Question

Factoring Polynomials with Four Terms Using Grouping
Use the grouping strategy to factor polynomials into the product of two binomials.
$$8x^{3}+64x^{2}+x+8$$

Answer

**step1** Understanding the Problem

The problem asks us to factor the polynomial $$8x^{3}+64x^{2}+x+8$$ using the grouping strategy. This strategy involves grouping terms, finding common factors within those groups, and then factoring out a common binomial.

**step2** Grouping the Terms

To begin factoring by grouping, we first arrange the terms of the polynomial into two pairs. We group the first two terms together and the last two terms together.
The given polynomial is:
$$8x^{3}+64x^{2}+x+8$$
Grouping the terms, we get:
$$(8x^{3}+64x^{2}) + (x+8)$$

**step3** Factoring the Greatest Common Factor from the First Group

Next, we identify the greatest common factor (GCF) from the first group, which is $$(8x^{3}+64x^{2})$$.
Let's analyze the coefficients and variables:
- For the numerical coefficients, 8 and 64, the greatest common factor is 8.
- For the variable terms, $$x^{3}$$ and $$x^{2}$$, the greatest common factor is $$x^{2}$$.
Combining these, the GCF of the first group is $$8x^{2}$$.
Now, we factor out $$8x^{2}$$ from each term in the first group:
$$8x^{3} \div 8x^{2} = x$$
$$64x^{2} \div 8x^{2} = 8$$
So, factoring out the GCF gives:
$$8x^{2}(x+8)$$

**step4** Factoring the Greatest Common Factor from the Second Group

Now, we move to the second group, which is $$(x+8)$$.
We identify the greatest common factor (GCF) from this group.
The terms are x and 8. There are no common variable factors. The only common numerical factor between x and 8 is 1.
So, the GCF of the second group is 1.
Factoring out 1 from $$(x+8)$$ gives:
$$1(x+8)$$

**step5** Combining the Factored Groups

After factoring out the GCFs from both groups, the polynomial can be rewritten as:
$$8x^{2}(x+8) + 1(x+8)$$
Observe that both terms in this expression now share a common binomial factor, which is $$(x+8)$$.

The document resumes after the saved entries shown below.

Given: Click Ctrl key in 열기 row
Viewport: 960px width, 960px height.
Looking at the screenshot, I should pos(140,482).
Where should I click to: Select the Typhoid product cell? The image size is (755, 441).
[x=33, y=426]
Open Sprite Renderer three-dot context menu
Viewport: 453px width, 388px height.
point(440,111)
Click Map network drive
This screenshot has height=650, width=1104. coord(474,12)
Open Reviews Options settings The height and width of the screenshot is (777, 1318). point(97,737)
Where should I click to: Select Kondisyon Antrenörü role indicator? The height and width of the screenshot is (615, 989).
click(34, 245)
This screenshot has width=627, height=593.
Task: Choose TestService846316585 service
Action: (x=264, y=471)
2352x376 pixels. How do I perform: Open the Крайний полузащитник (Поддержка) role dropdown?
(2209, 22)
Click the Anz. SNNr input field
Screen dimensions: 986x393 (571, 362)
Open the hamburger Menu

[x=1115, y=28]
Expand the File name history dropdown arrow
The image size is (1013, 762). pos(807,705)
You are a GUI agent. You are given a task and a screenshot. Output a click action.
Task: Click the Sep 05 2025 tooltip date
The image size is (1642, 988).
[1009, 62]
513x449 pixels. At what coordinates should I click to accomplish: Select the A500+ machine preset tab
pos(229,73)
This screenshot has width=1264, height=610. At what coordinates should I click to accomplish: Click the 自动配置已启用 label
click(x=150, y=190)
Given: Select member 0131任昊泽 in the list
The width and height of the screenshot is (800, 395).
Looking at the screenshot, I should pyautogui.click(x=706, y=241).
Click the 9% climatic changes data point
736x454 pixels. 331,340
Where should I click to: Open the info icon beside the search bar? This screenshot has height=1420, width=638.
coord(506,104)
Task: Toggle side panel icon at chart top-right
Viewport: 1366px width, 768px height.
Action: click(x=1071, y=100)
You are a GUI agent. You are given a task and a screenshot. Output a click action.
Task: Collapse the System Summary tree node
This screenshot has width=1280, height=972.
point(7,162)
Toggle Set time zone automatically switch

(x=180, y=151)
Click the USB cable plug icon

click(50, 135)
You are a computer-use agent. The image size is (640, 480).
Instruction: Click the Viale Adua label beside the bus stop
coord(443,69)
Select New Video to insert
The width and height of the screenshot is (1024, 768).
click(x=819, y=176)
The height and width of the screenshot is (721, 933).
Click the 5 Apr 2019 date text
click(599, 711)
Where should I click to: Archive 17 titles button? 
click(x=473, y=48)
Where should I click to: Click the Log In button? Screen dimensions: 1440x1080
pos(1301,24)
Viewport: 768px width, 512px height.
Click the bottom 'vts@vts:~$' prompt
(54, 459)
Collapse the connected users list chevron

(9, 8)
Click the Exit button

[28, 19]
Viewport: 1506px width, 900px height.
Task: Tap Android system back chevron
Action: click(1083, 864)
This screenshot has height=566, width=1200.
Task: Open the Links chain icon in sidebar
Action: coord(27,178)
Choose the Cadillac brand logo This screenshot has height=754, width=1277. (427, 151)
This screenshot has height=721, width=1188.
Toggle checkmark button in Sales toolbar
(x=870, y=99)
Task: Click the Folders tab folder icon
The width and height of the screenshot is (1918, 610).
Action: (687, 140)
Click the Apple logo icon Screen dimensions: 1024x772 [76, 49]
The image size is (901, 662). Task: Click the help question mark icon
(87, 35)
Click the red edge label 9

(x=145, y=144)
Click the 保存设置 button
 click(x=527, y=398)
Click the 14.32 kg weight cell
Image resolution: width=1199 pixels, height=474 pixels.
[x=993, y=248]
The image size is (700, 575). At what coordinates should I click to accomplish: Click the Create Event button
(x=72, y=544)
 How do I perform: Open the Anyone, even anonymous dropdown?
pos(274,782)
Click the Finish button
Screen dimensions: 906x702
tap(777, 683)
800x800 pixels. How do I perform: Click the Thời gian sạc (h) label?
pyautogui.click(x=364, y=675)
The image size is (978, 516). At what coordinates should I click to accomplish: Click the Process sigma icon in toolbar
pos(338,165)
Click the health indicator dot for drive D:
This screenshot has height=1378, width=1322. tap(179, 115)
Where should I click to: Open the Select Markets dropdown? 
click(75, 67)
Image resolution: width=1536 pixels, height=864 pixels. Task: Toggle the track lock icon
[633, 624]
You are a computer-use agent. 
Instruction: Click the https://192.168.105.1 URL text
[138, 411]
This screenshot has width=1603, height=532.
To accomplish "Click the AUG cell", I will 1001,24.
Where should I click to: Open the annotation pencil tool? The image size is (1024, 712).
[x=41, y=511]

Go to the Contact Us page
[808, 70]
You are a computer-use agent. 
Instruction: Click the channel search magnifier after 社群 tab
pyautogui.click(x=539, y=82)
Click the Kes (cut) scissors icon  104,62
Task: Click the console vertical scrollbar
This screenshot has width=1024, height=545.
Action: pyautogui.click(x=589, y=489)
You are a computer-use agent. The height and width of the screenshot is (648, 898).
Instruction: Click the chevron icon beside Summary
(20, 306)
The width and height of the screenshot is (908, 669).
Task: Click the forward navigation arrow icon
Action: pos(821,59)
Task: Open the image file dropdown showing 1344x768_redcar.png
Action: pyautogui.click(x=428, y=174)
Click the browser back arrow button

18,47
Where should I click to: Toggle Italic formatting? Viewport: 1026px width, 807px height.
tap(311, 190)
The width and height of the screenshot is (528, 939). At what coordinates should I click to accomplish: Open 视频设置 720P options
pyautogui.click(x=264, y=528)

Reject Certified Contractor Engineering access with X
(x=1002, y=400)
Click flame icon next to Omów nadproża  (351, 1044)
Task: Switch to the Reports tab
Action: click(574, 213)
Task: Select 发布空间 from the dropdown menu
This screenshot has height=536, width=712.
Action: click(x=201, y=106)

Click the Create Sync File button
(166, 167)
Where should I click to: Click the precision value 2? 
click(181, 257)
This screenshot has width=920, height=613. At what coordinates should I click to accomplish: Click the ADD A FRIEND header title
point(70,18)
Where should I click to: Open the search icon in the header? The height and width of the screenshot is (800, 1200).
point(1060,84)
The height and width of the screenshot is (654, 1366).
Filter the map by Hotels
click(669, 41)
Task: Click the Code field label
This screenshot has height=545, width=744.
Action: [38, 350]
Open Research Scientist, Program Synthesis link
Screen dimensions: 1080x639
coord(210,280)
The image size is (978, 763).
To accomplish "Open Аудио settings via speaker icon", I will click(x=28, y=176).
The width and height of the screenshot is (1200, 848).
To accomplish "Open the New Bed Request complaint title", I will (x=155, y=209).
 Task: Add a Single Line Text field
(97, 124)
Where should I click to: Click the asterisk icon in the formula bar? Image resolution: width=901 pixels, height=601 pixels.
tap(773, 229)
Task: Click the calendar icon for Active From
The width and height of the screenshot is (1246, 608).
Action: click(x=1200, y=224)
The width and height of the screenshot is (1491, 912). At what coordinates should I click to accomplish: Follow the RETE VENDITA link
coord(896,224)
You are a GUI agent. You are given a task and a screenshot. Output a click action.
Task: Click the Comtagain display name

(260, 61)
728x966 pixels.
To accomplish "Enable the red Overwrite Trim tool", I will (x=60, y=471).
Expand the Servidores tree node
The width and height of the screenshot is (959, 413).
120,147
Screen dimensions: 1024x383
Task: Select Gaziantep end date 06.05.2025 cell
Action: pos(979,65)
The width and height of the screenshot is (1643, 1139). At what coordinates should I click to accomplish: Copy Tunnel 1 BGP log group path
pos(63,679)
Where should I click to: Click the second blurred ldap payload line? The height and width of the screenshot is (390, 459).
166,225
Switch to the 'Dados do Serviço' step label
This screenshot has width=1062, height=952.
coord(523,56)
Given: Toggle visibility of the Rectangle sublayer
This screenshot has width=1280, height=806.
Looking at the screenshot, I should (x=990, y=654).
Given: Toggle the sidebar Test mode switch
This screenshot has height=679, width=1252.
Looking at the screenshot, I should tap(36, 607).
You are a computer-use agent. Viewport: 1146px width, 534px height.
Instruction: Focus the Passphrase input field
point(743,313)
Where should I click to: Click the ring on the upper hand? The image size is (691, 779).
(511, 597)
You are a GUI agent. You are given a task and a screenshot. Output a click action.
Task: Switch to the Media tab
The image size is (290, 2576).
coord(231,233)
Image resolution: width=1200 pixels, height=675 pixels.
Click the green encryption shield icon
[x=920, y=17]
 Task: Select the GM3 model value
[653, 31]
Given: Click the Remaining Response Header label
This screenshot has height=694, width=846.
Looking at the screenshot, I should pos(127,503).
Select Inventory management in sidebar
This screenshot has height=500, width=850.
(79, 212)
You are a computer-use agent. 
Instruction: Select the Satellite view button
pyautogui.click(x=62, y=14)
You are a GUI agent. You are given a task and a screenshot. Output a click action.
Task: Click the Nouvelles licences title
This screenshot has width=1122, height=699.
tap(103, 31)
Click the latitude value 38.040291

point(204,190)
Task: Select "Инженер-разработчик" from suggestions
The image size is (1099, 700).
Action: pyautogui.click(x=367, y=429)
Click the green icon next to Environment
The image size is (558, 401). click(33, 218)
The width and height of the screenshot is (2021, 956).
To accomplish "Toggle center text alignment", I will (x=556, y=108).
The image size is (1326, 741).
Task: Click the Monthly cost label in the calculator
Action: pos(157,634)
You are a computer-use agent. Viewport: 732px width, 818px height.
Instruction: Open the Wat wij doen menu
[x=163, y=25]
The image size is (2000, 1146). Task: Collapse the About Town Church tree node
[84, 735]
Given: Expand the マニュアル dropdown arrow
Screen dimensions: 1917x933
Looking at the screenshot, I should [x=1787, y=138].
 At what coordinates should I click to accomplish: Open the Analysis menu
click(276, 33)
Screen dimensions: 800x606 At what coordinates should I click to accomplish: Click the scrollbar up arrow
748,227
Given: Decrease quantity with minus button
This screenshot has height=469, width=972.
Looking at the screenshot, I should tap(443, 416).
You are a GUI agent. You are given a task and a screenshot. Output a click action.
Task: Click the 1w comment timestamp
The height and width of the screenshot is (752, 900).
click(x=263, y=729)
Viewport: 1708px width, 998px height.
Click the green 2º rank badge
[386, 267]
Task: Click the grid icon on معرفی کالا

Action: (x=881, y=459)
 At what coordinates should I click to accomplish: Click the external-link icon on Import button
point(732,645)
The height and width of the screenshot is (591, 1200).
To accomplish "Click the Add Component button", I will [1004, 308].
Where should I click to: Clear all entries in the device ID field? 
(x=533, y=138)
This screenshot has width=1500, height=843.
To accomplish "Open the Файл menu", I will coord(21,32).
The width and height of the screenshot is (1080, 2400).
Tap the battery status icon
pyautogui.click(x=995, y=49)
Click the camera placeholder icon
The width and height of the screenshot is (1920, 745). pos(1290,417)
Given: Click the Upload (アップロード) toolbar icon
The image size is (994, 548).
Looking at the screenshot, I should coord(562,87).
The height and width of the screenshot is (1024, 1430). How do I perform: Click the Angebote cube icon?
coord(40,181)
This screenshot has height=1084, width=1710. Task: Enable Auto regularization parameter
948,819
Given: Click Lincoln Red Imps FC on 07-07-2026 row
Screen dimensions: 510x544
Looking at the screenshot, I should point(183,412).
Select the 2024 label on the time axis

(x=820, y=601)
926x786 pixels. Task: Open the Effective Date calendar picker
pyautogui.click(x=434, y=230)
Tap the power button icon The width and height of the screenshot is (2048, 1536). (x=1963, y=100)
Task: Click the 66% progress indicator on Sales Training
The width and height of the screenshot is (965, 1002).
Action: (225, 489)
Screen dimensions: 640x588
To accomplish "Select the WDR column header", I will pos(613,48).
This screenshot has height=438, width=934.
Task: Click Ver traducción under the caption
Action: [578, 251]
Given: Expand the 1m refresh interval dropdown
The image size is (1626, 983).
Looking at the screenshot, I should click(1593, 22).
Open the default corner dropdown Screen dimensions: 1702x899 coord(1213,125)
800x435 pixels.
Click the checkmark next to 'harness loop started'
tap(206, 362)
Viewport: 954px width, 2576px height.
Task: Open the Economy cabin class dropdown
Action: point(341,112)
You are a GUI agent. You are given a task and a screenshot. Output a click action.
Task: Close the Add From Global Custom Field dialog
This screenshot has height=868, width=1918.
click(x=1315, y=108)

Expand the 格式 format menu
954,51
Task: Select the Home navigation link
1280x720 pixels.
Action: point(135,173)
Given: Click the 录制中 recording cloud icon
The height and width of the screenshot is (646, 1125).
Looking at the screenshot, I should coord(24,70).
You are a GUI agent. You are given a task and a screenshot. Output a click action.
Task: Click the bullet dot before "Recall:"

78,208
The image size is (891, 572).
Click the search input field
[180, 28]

**step6** Factoring out the Common Binomial

Finally, we factor out the common binomial factor $$(x+8)$$ from the entire expression. This is like applying the distributive property in reverse.
We have $$(x+8)$$ multiplied by $$8x^{2}$$ in the first term, and $$(x+8)$$ multiplied by 1 in the second term.
Factoring out $$(x+8)$$ results in:
$$(x+8)(8x^{2}+1)$$
This is the completely factored form of the given polynomial.